Clinician collected samples (10.3%) showed a slightly higher HPV prevalence relative to the self collected samples (7%) in the pilot study. The good overall agreement is reflective of a large number of HPV negative samples; continued evaluation of HPV testing in this community with a larger sample size will be required to determine the relative performance of self- vs. clinician-collected samples for HPV testing. Self-sampling as a means to monitor HPV infection post-vaccination may prove to be a valuable tool in post-immunization surveillance in India.
The most prevalent HPV genotypes in the general population of Medchal is HPV 52 followed by HPV 16, which differs slightly from that of rural community in Chennai where the major types were HPV 16 and 56. However, screening of larger samples size in Medchal will give a better picture on the distribution of the HPV types.

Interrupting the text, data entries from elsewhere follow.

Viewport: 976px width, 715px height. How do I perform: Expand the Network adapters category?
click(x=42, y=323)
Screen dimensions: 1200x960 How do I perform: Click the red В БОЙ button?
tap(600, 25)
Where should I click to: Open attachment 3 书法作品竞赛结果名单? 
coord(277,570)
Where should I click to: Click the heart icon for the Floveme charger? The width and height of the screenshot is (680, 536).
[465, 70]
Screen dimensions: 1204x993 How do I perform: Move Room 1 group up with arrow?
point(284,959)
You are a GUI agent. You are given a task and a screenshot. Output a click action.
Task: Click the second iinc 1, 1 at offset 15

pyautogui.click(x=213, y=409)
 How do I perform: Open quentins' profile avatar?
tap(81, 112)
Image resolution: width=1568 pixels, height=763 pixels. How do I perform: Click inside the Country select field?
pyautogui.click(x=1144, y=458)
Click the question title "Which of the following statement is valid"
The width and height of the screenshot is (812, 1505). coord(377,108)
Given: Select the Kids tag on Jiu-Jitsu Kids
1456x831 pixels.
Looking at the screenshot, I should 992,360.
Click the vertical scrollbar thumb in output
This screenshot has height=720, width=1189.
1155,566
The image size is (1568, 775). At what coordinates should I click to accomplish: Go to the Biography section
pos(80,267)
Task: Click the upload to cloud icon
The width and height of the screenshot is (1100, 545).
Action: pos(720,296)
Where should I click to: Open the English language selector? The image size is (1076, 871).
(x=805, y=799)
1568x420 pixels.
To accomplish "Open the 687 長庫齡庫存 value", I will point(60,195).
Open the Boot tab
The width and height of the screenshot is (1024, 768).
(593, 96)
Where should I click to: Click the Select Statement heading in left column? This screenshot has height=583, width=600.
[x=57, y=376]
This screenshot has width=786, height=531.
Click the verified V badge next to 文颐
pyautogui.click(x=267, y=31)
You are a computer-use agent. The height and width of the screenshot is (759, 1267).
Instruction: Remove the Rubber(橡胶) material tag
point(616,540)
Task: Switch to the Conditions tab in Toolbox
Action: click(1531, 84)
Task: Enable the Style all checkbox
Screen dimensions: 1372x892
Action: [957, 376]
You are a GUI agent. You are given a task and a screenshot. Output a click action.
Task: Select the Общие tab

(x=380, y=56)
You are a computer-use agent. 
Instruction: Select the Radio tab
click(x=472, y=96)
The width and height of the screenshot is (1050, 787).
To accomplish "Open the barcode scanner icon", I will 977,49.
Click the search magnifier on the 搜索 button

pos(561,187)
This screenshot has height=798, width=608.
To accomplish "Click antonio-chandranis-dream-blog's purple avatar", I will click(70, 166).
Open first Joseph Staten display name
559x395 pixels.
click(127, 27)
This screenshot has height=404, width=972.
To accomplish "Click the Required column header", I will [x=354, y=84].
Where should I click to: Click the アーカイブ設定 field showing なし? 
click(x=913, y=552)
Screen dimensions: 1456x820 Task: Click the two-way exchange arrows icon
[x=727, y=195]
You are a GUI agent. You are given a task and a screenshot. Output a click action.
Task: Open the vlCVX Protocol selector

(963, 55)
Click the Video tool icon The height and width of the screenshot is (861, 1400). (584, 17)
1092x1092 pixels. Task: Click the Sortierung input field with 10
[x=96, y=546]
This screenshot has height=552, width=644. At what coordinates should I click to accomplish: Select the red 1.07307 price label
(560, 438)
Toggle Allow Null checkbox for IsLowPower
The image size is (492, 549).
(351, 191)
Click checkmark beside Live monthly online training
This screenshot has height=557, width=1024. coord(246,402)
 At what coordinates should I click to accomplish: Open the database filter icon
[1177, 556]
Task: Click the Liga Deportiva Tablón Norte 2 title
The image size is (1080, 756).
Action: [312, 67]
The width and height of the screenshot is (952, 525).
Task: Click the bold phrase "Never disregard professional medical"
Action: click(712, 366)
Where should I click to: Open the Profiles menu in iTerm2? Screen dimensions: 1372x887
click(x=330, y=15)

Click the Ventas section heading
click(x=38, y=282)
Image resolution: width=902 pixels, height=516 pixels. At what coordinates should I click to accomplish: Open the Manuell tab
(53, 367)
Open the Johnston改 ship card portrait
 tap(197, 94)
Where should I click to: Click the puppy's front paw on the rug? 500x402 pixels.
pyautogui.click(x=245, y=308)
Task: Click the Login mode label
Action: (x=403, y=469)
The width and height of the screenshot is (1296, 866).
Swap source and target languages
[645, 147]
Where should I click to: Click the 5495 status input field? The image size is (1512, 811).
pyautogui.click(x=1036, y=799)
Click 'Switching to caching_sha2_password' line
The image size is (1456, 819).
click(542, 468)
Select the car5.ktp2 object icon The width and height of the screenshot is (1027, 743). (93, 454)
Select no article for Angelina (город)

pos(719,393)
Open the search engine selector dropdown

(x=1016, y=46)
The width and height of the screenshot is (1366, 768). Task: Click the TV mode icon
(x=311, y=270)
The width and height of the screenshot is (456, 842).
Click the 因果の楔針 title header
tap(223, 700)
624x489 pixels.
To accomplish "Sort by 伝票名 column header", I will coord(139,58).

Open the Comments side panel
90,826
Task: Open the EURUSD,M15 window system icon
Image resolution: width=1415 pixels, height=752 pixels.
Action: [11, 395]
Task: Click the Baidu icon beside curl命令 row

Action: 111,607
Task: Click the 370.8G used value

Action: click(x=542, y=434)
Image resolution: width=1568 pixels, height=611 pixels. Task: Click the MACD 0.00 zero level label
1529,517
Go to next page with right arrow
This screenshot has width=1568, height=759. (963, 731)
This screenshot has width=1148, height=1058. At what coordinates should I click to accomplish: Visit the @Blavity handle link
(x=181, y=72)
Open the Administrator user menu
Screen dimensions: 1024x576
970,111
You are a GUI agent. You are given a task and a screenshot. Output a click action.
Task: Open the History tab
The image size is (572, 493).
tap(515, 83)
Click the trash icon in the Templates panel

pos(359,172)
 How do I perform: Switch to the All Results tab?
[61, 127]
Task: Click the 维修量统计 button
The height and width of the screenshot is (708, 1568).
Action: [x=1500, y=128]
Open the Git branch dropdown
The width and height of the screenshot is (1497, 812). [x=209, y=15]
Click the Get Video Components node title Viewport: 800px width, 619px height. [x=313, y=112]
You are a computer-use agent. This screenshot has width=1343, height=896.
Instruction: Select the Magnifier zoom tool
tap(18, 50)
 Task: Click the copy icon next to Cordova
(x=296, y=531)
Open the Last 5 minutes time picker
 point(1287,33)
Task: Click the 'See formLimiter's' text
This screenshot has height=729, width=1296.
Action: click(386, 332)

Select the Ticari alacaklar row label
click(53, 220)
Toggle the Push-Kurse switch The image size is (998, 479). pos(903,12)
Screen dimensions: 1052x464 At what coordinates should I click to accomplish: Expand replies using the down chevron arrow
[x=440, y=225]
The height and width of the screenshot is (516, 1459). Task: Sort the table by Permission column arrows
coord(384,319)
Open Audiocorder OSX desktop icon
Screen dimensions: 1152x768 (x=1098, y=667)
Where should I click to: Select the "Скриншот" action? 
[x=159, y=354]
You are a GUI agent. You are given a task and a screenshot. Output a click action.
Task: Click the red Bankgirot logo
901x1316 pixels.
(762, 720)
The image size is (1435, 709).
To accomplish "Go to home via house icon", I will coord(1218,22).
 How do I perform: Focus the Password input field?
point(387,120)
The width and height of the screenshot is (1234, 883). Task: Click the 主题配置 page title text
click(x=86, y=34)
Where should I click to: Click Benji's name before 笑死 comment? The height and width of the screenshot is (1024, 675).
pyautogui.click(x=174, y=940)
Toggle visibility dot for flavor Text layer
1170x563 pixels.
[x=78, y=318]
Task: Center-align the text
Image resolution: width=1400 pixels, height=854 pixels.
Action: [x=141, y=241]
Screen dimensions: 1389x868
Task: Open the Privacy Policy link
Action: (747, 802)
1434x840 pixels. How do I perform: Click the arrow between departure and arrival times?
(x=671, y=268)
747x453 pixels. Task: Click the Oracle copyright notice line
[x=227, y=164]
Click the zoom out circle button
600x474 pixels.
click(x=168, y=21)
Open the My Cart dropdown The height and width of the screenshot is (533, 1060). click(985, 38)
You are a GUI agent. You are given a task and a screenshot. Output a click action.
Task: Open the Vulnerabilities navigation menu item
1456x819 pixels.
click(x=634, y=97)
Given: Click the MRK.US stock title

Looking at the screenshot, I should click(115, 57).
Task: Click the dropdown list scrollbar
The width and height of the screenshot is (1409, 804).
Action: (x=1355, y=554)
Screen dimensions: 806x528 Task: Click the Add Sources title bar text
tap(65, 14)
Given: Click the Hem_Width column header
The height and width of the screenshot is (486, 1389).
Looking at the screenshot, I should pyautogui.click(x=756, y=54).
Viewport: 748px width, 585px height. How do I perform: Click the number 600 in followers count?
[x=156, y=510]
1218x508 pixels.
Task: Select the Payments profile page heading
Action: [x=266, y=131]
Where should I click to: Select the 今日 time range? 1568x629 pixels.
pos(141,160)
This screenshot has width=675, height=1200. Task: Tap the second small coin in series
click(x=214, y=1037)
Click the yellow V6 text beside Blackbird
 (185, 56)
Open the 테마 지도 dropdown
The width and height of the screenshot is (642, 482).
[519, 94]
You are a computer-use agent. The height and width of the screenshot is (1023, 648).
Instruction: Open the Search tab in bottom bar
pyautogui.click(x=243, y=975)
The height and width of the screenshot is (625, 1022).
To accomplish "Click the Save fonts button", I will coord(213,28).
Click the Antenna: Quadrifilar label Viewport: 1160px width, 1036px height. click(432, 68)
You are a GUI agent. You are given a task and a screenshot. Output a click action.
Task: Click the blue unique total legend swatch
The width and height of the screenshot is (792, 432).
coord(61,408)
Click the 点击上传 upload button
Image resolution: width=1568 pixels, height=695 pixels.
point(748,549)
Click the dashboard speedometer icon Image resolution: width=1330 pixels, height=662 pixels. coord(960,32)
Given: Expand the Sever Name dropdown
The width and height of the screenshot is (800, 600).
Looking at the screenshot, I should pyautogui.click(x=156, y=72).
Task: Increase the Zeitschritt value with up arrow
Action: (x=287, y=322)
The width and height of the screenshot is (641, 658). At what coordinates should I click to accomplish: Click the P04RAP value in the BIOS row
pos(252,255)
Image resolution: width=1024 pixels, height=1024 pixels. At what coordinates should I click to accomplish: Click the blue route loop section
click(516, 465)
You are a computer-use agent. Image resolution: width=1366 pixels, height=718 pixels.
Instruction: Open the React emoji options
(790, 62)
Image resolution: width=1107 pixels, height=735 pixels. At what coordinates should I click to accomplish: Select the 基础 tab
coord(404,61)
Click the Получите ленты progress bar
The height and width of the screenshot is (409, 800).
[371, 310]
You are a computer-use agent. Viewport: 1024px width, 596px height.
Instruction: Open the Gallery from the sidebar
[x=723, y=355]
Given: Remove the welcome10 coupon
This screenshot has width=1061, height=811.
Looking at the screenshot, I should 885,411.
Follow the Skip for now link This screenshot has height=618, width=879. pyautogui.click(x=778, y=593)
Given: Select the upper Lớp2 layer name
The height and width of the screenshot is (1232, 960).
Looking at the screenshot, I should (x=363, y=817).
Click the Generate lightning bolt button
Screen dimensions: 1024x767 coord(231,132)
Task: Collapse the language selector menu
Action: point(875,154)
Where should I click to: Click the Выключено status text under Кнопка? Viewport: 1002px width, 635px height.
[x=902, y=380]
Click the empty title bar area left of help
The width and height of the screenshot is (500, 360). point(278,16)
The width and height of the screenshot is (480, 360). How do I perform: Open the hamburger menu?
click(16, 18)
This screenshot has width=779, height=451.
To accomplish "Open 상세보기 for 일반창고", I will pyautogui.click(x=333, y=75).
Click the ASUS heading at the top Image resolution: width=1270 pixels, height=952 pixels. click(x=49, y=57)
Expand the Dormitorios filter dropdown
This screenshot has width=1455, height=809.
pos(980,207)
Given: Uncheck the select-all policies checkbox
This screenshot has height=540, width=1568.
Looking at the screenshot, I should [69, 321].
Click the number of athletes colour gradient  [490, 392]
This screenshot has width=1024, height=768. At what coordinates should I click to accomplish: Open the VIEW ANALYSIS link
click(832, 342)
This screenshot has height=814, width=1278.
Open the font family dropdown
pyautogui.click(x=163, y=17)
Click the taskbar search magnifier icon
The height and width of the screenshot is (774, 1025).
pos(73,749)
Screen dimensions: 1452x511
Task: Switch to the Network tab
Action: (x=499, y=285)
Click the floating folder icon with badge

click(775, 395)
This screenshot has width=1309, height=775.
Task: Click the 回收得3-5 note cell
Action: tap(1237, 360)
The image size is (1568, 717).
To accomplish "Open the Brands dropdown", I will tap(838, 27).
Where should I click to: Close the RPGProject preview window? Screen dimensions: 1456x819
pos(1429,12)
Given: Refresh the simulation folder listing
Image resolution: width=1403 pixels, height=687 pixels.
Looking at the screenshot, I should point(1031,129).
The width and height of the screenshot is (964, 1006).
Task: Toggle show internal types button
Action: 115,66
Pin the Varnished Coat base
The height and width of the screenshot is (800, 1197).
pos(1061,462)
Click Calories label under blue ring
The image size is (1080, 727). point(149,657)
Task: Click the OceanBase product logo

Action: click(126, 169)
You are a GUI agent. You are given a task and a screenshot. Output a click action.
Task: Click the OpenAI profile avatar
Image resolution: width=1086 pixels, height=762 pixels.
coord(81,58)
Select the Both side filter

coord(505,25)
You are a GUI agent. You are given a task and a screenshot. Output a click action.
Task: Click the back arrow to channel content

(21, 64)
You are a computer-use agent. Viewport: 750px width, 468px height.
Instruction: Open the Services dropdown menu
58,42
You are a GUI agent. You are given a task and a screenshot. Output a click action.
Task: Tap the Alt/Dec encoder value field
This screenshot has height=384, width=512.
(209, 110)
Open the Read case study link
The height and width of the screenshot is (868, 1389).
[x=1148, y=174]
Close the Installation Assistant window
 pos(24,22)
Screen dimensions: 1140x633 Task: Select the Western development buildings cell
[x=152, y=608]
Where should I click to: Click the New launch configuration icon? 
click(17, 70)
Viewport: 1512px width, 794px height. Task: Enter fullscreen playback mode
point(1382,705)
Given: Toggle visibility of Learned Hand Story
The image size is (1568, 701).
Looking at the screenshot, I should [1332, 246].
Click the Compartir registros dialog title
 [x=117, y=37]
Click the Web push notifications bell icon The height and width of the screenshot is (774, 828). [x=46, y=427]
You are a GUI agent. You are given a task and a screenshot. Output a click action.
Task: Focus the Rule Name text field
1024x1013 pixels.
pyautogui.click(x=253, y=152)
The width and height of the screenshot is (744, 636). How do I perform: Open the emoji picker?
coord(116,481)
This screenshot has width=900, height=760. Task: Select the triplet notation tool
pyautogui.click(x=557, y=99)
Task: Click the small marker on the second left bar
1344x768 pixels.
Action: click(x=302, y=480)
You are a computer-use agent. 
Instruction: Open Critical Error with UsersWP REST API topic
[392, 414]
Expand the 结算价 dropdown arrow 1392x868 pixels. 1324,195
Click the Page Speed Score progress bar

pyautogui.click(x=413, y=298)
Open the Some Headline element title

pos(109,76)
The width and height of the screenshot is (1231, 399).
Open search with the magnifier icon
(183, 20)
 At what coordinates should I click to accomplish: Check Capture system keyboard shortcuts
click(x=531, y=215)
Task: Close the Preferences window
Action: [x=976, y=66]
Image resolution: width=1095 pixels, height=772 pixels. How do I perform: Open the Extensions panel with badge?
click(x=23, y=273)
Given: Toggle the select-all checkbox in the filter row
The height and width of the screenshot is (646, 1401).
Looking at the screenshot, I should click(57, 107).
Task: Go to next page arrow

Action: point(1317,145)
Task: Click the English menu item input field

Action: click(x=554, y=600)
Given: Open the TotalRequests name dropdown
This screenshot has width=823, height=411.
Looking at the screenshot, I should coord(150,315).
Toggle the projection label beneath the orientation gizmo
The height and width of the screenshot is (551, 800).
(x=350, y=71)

Our efforts are therefore continuing in the characterization of HPV genotypes prevalent in the rural areas of Andhra Pradesh. The successful completion of our ongoing studies will help in (a) understanding the distribution and prevalence of HPV types in Medchal Mandal community of Andhra Pradesh, (b) feasibility of self collection methods for HPV-DNA testing in India as an alternate to clinician based sampling, and (c) comparing the three different screening modalities (Pap test, VIA, and HPV-DNA testing). Furthermore, combining our results with the ongoing IARC study conducted in the Mahabub Nagar district of Andhra Pradesh and the recently completed IARC assisted studies will help in predicting the most cost-effective method of cancer cervix screening programmes in India [27
]. A comparative evaluation of such different large scale control studies conducted in India will provide newer insights to formulate better ways to meet the future challenges for cervical cancer prevention in India. Finally, establishment of a well-characterized population with regard to the community prevalence of type-specific HPV infection will provide a valuable baseline for monitoring population effectiveness of an HPV vaccine.